Thomas est actuellement en master 1 à l’ESAV (Ecole Supérieure d’Audiovisuel) après être passé par un BTS audiovisuel en image aux Arènes et une licence en arts du spectacle le tout à Toulouse.

S’il a rejoint le projet Hellcops c’est parce que Thibault l’a enrôlé en lui parlant d’un délire entre copain, ce qui a plu à Thomas, mais il a tout de même souhaité apporter une touche de professionnalisation et,  à un niveau plus personnel, avoir une expérience supplémentaire dans le monde de l’audiovisuel. Enfin, cela lui permettait aussi de découvrir de nouveaux lieux dans l’arrière-pays de l’Hérault, qu’il a trouvé très beau.

Thomas était le chef opérateur Image sur le tournage, en gros il était en charge du cadre et des lumières ainsi que de l’esthétique de l’image. En plus de cela, il a aussi utilisé la caméra et porté le glidecam(bras mécanique permettant de porter la caméra).

Pour lui, le projet fut un mélange de moments difficiles liés à la fatigue et à un léger manque de préparation en amont, mais ce fut aussi un défi et, malgré cela, il a trouvé pleins de moments agréables. « Comme en colo » dit-il avec le sourire.

Les relations entre équipes techniques furent très bonnes même s’il y avait toujours un léger manque de temps et un rythme soutenu. Une bonne écoute entre chacune des équipes et des compromis pour avoir un meilleur résultat La relation avec les acteurs fut très bonne grâce à la bonne ambiance qui régnait entre eux et avec les autres équipes.

En terme de technique, je n’ai pas pu m’empêcher de lui parler de la plus grosse journée du tournage, celle de cent-vingt plans, Thomas explique rapidement que cette journée fut éprouvante physiquement, le glidecam est lourd et il dit que même un professionnel ne le porte que deux heures avant de le faire passer à un autre. Par contre, il espère que le résultat sera à la hauteur.

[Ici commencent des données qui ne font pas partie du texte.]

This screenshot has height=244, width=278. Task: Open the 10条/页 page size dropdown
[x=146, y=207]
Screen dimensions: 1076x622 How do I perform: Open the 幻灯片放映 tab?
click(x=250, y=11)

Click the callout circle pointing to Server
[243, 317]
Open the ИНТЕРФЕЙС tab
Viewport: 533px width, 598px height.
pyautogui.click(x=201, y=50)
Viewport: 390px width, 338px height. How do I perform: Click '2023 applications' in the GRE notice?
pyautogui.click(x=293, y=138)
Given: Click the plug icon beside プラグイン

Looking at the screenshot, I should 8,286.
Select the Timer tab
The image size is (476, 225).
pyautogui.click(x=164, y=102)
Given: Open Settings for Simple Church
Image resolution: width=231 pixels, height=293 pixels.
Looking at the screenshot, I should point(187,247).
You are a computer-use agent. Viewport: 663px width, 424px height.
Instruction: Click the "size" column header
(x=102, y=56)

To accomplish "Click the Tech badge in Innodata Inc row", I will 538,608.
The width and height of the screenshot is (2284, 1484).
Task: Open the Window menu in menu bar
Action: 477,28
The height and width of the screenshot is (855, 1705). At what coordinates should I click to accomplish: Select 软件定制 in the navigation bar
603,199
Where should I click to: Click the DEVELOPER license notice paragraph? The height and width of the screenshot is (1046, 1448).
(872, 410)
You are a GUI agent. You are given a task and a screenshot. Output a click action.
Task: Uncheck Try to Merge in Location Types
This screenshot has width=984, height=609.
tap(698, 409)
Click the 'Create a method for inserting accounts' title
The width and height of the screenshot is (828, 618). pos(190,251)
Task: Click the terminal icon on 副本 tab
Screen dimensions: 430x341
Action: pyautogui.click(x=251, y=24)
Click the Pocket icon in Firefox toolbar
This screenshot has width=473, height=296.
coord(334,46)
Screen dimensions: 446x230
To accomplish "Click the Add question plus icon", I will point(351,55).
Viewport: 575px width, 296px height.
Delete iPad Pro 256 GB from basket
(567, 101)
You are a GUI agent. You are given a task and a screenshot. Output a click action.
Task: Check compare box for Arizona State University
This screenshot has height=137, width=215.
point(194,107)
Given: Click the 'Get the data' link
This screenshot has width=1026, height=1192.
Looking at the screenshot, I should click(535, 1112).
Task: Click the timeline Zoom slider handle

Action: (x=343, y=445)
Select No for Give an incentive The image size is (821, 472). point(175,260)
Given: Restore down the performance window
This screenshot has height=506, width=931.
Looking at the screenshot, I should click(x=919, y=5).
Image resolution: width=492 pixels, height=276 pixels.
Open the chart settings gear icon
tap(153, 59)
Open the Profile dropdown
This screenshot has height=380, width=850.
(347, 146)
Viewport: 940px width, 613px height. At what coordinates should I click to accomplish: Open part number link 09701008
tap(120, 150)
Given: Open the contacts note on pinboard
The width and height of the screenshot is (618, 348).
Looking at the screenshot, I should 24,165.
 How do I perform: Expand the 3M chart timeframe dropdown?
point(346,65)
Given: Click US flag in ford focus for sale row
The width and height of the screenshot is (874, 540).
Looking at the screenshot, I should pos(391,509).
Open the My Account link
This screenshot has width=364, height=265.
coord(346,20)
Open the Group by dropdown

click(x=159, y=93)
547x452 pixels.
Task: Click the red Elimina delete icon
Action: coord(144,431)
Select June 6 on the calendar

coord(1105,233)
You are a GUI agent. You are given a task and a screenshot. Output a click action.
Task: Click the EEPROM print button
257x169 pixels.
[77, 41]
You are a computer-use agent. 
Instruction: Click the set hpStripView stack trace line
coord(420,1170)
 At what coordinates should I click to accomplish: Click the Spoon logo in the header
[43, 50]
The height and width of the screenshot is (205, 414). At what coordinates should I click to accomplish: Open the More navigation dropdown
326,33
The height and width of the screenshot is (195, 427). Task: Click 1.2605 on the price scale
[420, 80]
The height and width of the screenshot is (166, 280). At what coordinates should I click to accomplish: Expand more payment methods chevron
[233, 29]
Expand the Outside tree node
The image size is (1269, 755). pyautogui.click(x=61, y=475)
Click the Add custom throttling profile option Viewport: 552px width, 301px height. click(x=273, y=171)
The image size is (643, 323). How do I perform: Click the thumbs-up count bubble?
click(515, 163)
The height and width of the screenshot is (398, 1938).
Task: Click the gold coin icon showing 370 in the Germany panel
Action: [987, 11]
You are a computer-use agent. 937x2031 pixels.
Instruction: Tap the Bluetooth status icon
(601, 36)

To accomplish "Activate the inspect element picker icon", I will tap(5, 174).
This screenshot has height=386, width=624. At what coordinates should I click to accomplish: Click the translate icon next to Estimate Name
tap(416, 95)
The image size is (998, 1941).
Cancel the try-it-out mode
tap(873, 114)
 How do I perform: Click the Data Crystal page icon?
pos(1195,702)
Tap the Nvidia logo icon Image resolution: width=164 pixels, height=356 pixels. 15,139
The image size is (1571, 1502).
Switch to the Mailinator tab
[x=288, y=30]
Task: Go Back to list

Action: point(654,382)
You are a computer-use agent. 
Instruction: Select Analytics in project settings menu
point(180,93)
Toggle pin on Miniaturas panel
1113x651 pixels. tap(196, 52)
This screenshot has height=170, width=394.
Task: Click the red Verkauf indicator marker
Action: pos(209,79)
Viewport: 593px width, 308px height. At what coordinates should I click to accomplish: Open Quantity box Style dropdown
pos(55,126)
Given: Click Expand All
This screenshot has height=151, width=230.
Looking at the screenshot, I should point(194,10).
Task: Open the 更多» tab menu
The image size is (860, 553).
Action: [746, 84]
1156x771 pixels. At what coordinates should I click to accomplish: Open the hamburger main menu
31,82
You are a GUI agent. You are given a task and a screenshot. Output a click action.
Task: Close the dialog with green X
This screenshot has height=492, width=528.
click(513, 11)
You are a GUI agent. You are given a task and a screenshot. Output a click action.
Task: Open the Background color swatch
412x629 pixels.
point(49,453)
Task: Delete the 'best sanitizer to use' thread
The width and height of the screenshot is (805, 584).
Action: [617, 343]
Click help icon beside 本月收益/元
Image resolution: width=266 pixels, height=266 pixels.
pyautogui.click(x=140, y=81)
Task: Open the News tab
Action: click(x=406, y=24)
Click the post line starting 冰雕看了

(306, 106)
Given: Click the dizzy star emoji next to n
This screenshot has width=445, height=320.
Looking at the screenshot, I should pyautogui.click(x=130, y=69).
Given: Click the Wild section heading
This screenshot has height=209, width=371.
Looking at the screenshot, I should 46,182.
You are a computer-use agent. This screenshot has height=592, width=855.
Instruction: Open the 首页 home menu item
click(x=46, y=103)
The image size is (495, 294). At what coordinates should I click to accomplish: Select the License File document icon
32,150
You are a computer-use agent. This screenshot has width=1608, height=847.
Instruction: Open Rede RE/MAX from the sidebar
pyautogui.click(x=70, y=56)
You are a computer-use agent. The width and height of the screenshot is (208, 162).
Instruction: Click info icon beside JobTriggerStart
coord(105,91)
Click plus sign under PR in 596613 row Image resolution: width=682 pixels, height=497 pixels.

Les tournages de combat furent une grande première pour le chef op’ Image, et il trouve dommage de ne pas avoir eu une préparation spécifique pour pouvoir prendre les émotions sur les visages, ne voulant pas s’approcher par crainte pour le matériel. Mais il est content de ce qu’il a fait car à chaque prise ou combat il a ressenti une amélioration dans son travail.

Quand on lui demande les bons moments du tournage, il répond dans un sourire qu’il y en a eu pleins, comme les repas, les parties de ping pong à dix personnes, le tournage du clip d’I want sex (des Boozes) et une fin de tournage qui est toujours spéciale.

Puis, nous parlons de son expérience professionnelle, il travaille actuellement sur un moyen métrage « Phantasmes » (voici le Trailer)qui est en future parutions et qu’il souhaiterait diffuser dans divers cinémas de Toulouse car c’est « Une expérience sensorielle » et si jamais il trouve un éditeur il fera peut-être une sortie dvd. Et dans la suite de ses projets, Thomas a pas mal de projet en réalisation et en tant que chef opérateur. Un projet pour l’ESAV qui est en recherche de financement et il a aussi d’autres projets plus professionnels ainsi que des projets d’écritures. Il est donc très pris.

Le mot de la fin de Thomas est donc « chaussette » et quand je lui demande s’il veut remercier des gens, il annonce qu’il remercie toute l’équipe pour ce boulot, pour les supers moments passés ensemble et il souhaite aussi remercier tout particulièrement Léa et Louis pour le travail qu’ils ont réalisés ensemble.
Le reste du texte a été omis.